__Description of the task__
Print every line of the material below verbatim, from the first line through the last.

__Information given__

────────

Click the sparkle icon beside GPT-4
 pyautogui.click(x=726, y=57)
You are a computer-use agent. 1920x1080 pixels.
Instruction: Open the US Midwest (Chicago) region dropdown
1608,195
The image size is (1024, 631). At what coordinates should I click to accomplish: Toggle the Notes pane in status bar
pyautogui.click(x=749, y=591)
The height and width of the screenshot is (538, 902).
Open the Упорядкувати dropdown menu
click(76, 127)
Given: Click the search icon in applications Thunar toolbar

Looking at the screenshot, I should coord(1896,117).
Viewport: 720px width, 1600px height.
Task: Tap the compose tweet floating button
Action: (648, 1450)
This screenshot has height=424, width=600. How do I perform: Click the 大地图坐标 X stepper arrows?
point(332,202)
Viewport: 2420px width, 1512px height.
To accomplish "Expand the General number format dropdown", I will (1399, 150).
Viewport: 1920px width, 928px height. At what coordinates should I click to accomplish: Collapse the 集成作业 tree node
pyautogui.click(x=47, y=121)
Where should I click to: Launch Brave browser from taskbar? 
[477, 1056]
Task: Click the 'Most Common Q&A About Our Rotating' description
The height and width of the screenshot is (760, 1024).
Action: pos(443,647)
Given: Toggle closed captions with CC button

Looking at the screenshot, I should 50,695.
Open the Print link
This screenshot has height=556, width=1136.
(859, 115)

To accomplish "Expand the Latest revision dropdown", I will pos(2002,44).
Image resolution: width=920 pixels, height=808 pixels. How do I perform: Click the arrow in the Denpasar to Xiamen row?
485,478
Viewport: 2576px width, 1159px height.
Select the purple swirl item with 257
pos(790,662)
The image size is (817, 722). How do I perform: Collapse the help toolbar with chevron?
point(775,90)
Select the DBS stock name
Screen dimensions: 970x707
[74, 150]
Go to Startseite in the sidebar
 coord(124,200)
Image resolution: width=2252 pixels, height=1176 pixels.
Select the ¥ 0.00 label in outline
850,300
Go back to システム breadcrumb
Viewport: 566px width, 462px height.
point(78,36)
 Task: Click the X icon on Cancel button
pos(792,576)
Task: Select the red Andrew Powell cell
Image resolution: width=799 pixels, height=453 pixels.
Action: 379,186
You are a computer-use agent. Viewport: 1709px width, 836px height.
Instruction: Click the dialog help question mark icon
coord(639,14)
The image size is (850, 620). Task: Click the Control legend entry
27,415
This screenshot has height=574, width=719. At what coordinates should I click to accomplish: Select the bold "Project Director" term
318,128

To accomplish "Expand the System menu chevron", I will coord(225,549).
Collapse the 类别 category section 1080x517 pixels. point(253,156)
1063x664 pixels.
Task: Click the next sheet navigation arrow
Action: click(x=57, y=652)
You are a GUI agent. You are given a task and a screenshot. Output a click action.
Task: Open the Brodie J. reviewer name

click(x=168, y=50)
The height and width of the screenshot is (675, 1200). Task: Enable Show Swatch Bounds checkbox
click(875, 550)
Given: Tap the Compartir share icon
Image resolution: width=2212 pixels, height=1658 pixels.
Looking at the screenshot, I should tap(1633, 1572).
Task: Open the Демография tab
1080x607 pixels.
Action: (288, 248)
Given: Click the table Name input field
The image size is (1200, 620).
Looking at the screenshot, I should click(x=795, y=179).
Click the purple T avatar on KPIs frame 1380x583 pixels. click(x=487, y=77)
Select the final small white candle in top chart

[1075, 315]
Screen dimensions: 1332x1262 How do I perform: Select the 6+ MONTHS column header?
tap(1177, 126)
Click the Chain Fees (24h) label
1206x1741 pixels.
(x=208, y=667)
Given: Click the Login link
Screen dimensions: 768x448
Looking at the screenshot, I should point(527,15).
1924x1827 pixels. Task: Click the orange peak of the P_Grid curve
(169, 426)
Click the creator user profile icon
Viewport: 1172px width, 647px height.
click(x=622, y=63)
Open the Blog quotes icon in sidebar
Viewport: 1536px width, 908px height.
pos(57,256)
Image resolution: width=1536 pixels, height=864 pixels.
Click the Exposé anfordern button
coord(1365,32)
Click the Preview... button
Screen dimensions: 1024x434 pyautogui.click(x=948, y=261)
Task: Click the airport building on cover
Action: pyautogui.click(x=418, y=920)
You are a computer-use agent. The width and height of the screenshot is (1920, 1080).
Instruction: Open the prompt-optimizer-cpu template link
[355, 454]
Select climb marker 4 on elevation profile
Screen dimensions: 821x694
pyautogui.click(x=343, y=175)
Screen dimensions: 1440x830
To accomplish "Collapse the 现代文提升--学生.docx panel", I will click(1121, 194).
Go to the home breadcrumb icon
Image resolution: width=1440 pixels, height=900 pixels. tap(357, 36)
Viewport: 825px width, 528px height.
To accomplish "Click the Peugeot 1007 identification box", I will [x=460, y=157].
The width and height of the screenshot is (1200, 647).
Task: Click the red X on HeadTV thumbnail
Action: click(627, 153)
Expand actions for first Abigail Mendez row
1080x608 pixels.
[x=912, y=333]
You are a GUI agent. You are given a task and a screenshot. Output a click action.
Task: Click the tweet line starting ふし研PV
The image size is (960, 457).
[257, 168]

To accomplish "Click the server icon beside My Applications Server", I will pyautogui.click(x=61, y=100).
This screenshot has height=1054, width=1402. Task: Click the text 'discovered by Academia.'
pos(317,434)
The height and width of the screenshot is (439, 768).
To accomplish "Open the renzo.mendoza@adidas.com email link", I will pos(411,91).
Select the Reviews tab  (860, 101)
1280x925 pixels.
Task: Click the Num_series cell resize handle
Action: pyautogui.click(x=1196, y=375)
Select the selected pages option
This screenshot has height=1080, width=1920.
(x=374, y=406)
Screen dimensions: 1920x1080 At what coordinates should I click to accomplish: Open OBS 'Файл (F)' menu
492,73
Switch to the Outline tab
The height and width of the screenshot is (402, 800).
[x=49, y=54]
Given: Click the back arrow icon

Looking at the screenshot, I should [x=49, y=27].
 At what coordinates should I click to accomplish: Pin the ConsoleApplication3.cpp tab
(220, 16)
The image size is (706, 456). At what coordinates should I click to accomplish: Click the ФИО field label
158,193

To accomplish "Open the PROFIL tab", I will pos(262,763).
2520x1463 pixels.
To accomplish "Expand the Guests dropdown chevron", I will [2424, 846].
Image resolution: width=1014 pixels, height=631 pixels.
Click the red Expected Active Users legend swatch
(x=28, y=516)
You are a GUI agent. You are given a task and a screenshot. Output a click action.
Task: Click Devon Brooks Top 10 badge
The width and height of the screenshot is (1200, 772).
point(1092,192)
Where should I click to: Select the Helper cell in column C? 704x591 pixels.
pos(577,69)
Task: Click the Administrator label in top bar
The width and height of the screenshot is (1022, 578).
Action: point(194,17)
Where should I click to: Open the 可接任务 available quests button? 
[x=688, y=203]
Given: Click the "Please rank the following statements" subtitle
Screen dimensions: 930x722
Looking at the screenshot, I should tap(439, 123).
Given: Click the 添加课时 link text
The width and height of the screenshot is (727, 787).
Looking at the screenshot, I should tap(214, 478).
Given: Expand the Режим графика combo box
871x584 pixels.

────────

__Exercise answer__
Click the sparkle icon beside GPT-4
 pyautogui.click(x=726, y=57)
You are a computer-use agent. 1920x1080 pixels.
Instruction: Open the US Midwest (Chicago) region dropdown
1608,195
The image size is (1024, 631). At what coordinates should I click to accomplish: Toggle the Notes pane in status bar
pyautogui.click(x=749, y=591)
The height and width of the screenshot is (538, 902).
Open the Упорядкувати dropdown menu
click(76, 127)
Given: Click the search icon in applications Thunar toolbar

Looking at the screenshot, I should coord(1896,117).
Viewport: 720px width, 1600px height.
Task: Tap the compose tweet floating button
Action: (648, 1450)
This screenshot has height=424, width=600. How do I perform: Click the 大地图坐标 X stepper arrows?
point(332,202)
Viewport: 2420px width, 1512px height.
To accomplish "Expand the General number format dropdown", I will (1399, 150).
Viewport: 1920px width, 928px height. At what coordinates should I click to accomplish: Collapse the 集成作业 tree node
pyautogui.click(x=47, y=121)
Where should I click to: Launch Brave browser from taskbar? 
[477, 1056]
Task: Click the 'Most Common Q&A About Our Rotating' description
The height and width of the screenshot is (760, 1024).
Action: pos(443,647)
Given: Toggle closed captions with CC button

Looking at the screenshot, I should 50,695.
Open the Print link
This screenshot has height=556, width=1136.
(859, 115)

To accomplish "Expand the Latest revision dropdown", I will pos(2002,44).
Image resolution: width=920 pixels, height=808 pixels. How do I perform: Click the arrow in the Denpasar to Xiamen row?
485,478
Viewport: 2576px width, 1159px height.
Select the purple swirl item with 257
pos(790,662)
The image size is (817, 722). How do I perform: Collapse the help toolbar with chevron?
point(775,90)
Select the DBS stock name
Screen dimensions: 970x707
[74, 150]
Go to Startseite in the sidebar
 coord(124,200)
Image resolution: width=2252 pixels, height=1176 pixels.
Select the ¥ 0.00 label in outline
850,300
Go back to システム breadcrumb
Viewport: 566px width, 462px height.
point(78,36)
 Task: Click the X icon on Cancel button
pos(792,576)
Task: Select the red Andrew Powell cell
Image resolution: width=799 pixels, height=453 pixels.
Action: 379,186
You are a computer-use agent. Viewport: 1709px width, 836px height.
Instruction: Click the dialog help question mark icon
coord(639,14)
The image size is (850, 620). Task: Click the Control legend entry
27,415
This screenshot has height=574, width=719. At what coordinates should I click to accomplish: Select the bold "Project Director" term
318,128

To accomplish "Expand the System menu chevron", I will coord(225,549).
Collapse the 类别 category section 1080x517 pixels. point(253,156)
1063x664 pixels.
Task: Click the next sheet navigation arrow
Action: click(x=57, y=652)
You are a GUI agent. You are given a task and a screenshot. Output a click action.
Task: Open the Brodie J. reviewer name

click(x=168, y=50)
The height and width of the screenshot is (675, 1200). Task: Enable Show Swatch Bounds checkbox
click(875, 550)
Given: Tap the Compartir share icon
Image resolution: width=2212 pixels, height=1658 pixels.
Looking at the screenshot, I should tap(1633, 1572).
Task: Open the Демография tab
1080x607 pixels.
Action: (288, 248)
Given: Click the table Name input field
The image size is (1200, 620).
Looking at the screenshot, I should click(x=795, y=179).
Click the purple T avatar on KPIs frame 1380x583 pixels. click(x=487, y=77)
Select the final small white candle in top chart

[1075, 315]
Screen dimensions: 1332x1262 How do I perform: Select the 6+ MONTHS column header?
tap(1177, 126)
Click the Chain Fees (24h) label
1206x1741 pixels.
(x=208, y=667)
Given: Click the Login link
Screen dimensions: 768x448
Looking at the screenshot, I should point(527,15).
1924x1827 pixels. Task: Click the orange peak of the P_Grid curve
(169, 426)
Click the creator user profile icon
Viewport: 1172px width, 647px height.
click(x=622, y=63)
Open the Blog quotes icon in sidebar
Viewport: 1536px width, 908px height.
pos(57,256)
Image resolution: width=1536 pixels, height=864 pixels.
Click the Exposé anfordern button
coord(1365,32)
Click the Preview... button
Screen dimensions: 1024x434 pyautogui.click(x=948, y=261)
Task: Click the airport building on cover
Action: pyautogui.click(x=418, y=920)
You are a computer-use agent. The width and height of the screenshot is (1920, 1080).
Instruction: Open the prompt-optimizer-cpu template link
[355, 454]
Select climb marker 4 on elevation profile
Screen dimensions: 821x694
pyautogui.click(x=343, y=175)
Screen dimensions: 1440x830
To accomplish "Collapse the 现代文提升--学生.docx panel", I will click(1121, 194).
Go to the home breadcrumb icon
Image resolution: width=1440 pixels, height=900 pixels. tap(357, 36)
Viewport: 825px width, 528px height.
To accomplish "Click the Peugeot 1007 identification box", I will [x=460, y=157].
The width and height of the screenshot is (1200, 647).
Task: Click the red X on HeadTV thumbnail
Action: click(627, 153)
Expand actions for first Abigail Mendez row
1080x608 pixels.
[x=912, y=333]
You are a GUI agent. You are given a task and a screenshot. Output a click action.
Task: Click the tweet line starting ふし研PV
The image size is (960, 457).
[257, 168]

To accomplish "Click the server icon beside My Applications Server", I will pyautogui.click(x=61, y=100).
This screenshot has height=1054, width=1402. Task: Click the text 'discovered by Academia.'
pos(317,434)
The height and width of the screenshot is (439, 768).
To accomplish "Open the renzo.mendoza@adidas.com email link", I will pos(411,91).
Select the Reviews tab  (860, 101)
1280x925 pixels.
Task: Click the Num_series cell resize handle
Action: pyautogui.click(x=1196, y=375)
Select the selected pages option
This screenshot has height=1080, width=1920.
(x=374, y=406)
Screen dimensions: 1920x1080 At what coordinates should I click to accomplish: Open OBS 'Файл (F)' menu
492,73
Switch to the Outline tab
The height and width of the screenshot is (402, 800).
[x=49, y=54]
Given: Click the back arrow icon

Looking at the screenshot, I should [x=49, y=27].
 At what coordinates should I click to accomplish: Pin the ConsoleApplication3.cpp tab
(220, 16)
The image size is (706, 456). At what coordinates should I click to accomplish: Click the ФИО field label
158,193

To accomplish "Open the PROFIL tab", I will pos(262,763).
2520x1463 pixels.
To accomplish "Expand the Guests dropdown chevron", I will [2424, 846].
Image resolution: width=1014 pixels, height=631 pixels.
Click the red Expected Active Users legend swatch
(x=28, y=516)
You are a GUI agent. You are given a task and a screenshot. Output a click action.
Task: Click Devon Brooks Top 10 badge
The width and height of the screenshot is (1200, 772).
point(1092,192)
Where should I click to: Select the Helper cell in column C? 704x591 pixels.
pos(577,69)
Task: Click the Administrator label in top bar
The width and height of the screenshot is (1022, 578).
Action: point(194,17)
Where should I click to: Open the 可接任务 available quests button? 
[x=688, y=203]
Given: Click the "Please rank the following statements" subtitle
Screen dimensions: 930x722
Looking at the screenshot, I should tap(439, 123).
Given: Click the 添加课时 link text
The width and height of the screenshot is (727, 787).
Looking at the screenshot, I should tap(214, 478).
Given: Expand the Режим графика combo box
871x584 pixels.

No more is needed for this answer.